Paternity Leave in Louisiana: Who Qualifies for Paid Leave
Learn who qualifies for paid paternity leave in Louisiana, from state employees to educators, and what options private-sector workers have.
Learn who qualifies for paid paternity leave in Louisiana, from state employees to educators, and what options private-sector workers have.
Louisiana has no state law requiring private-sector employers to provide paid paternity or parental leave. Fathers working in the private sector must generally rely on the federal Family and Medical Leave Act, which offers up to 12 weeks of unpaid, job-protected leave but only applies to employers with 50 or more employees and workers who meet specific tenure and hours thresholds. State government employees, however, gained access to six weeks of fully paid parental leave starting January 1, 2024, and a new law signed in 2026 creates a framework for similar leave for public school employees once funding is appropriated.

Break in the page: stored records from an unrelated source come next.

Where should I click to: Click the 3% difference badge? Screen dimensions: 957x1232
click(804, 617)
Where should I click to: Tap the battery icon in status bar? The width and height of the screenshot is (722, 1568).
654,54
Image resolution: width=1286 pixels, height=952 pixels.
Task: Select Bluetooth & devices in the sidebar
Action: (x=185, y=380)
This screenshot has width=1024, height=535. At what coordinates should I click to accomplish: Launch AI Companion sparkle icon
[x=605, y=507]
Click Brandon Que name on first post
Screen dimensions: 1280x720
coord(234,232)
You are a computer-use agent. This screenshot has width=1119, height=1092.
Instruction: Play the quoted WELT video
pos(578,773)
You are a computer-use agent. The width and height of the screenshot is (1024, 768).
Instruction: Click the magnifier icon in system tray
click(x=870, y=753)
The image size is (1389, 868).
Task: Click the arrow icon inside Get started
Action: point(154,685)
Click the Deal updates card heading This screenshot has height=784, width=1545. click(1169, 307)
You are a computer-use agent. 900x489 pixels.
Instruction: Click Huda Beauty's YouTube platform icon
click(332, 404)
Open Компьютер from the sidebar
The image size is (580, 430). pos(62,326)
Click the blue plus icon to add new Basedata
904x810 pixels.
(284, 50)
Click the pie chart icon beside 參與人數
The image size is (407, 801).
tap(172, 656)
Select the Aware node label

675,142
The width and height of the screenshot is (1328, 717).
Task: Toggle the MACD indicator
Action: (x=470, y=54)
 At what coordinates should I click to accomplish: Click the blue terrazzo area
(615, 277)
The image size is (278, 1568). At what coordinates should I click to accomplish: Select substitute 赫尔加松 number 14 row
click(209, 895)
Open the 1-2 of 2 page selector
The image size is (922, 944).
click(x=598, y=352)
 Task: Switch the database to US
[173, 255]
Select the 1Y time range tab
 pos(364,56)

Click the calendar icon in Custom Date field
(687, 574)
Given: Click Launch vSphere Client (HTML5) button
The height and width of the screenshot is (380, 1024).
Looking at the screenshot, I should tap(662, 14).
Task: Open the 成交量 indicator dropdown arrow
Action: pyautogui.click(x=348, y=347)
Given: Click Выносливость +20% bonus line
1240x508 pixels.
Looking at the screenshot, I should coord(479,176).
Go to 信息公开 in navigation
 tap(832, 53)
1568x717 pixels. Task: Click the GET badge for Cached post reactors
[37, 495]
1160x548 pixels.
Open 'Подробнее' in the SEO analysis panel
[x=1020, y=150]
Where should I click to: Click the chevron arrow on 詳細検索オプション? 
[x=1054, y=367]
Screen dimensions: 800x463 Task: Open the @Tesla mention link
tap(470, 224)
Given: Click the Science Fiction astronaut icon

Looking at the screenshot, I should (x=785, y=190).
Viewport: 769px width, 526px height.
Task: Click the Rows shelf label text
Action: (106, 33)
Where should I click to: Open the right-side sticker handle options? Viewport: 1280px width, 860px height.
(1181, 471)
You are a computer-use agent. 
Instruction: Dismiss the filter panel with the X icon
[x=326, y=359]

Louisiana is one of many states that has not enacted a comprehensive paid family leave law covering private-sector workers. That means the options for a father working at a Louisiana company who wants time off after the birth, adoption, or foster placement of a child are limited to whatever the employer voluntarily offers and the protections of federal law.
The Family and Medical Leave Act entitles eligible employees to up to 12 weeks of unpaid, job-protected leave per year for the birth and care of a newborn child, among other qualifying reasons. During FMLA leave, the employer must maintain the worker’s group health insurance coverage. To qualify, an employee must have worked for the employer for at least 12 months, logged at least 1,250 hours in the preceding year, and work at a location where the company employs 50 or more people within a 75-mile radius.1U.S. Department of Labor. Family and Medical Leave Act Workers at smaller companies have no FMLA entitlement at all.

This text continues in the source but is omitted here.